## [Written problem]
Please copy out, word for word, the part of the listing below that starts with the line containing "1507x632 pixels. Task: Open" and goes on through the line containing "click(x=347, y=250)", both lines included, and nothing else.

┌─ Extracted records

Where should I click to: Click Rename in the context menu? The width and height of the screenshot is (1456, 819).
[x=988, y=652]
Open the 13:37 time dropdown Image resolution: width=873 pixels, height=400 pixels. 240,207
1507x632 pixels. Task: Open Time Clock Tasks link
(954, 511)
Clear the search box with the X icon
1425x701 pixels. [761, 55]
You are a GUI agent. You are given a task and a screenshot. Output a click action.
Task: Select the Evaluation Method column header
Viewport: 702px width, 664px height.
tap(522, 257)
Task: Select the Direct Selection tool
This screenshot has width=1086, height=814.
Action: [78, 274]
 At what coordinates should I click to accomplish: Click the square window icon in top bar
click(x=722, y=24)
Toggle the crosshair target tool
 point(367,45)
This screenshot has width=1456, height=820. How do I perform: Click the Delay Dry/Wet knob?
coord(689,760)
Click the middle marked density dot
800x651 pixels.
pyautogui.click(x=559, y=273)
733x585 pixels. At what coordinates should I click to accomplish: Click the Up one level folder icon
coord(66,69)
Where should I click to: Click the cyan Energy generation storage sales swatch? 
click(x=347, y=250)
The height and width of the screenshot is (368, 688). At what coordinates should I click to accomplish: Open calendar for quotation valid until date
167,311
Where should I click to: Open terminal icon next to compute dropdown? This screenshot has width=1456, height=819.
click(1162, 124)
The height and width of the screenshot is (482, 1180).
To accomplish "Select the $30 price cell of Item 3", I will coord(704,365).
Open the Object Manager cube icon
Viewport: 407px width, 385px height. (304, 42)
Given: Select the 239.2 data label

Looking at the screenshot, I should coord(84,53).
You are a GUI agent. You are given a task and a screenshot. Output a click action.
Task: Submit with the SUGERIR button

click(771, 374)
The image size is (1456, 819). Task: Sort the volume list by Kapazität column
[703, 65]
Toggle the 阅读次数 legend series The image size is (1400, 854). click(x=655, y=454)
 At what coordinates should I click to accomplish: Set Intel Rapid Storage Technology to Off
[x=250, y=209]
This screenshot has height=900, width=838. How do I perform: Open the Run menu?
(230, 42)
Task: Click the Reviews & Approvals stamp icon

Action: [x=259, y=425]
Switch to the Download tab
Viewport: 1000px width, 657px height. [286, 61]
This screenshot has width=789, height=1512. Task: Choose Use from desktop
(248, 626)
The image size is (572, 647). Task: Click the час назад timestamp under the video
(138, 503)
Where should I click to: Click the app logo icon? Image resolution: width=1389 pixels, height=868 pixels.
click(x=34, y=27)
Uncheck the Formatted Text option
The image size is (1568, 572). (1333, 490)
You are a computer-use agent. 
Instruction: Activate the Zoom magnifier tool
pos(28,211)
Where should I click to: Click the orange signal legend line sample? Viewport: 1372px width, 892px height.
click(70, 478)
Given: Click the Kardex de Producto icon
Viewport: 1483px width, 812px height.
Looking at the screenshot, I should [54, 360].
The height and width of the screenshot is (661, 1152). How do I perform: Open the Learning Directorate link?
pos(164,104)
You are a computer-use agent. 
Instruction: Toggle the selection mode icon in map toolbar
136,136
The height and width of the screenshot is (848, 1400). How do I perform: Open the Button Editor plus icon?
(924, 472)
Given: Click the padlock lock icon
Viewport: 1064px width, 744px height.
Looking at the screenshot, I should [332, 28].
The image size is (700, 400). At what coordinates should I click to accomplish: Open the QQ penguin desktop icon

└─

## [Solved exercise]
1507x632 pixels. Task: Open Time Clock Tasks link
(954, 511)
Clear the search box with the X icon
1425x701 pixels. [761, 55]
You are a GUI agent. You are given a task and a screenshot. Output a click action.
Task: Select the Evaluation Method column header
Viewport: 702px width, 664px height.
tap(522, 257)
Task: Select the Direct Selection tool
This screenshot has width=1086, height=814.
Action: [78, 274]
 At what coordinates should I click to accomplish: Click the square window icon in top bar
click(x=722, y=24)
Toggle the crosshair target tool
 point(367,45)
This screenshot has width=1456, height=820. How do I perform: Click the Delay Dry/Wet knob?
coord(689,760)
Click the middle marked density dot
800x651 pixels.
pyautogui.click(x=559, y=273)
733x585 pixels. At what coordinates should I click to accomplish: Click the Up one level folder icon
coord(66,69)
Where should I click to: Click the cyan Energy generation storage sales swatch? 
click(x=347, y=250)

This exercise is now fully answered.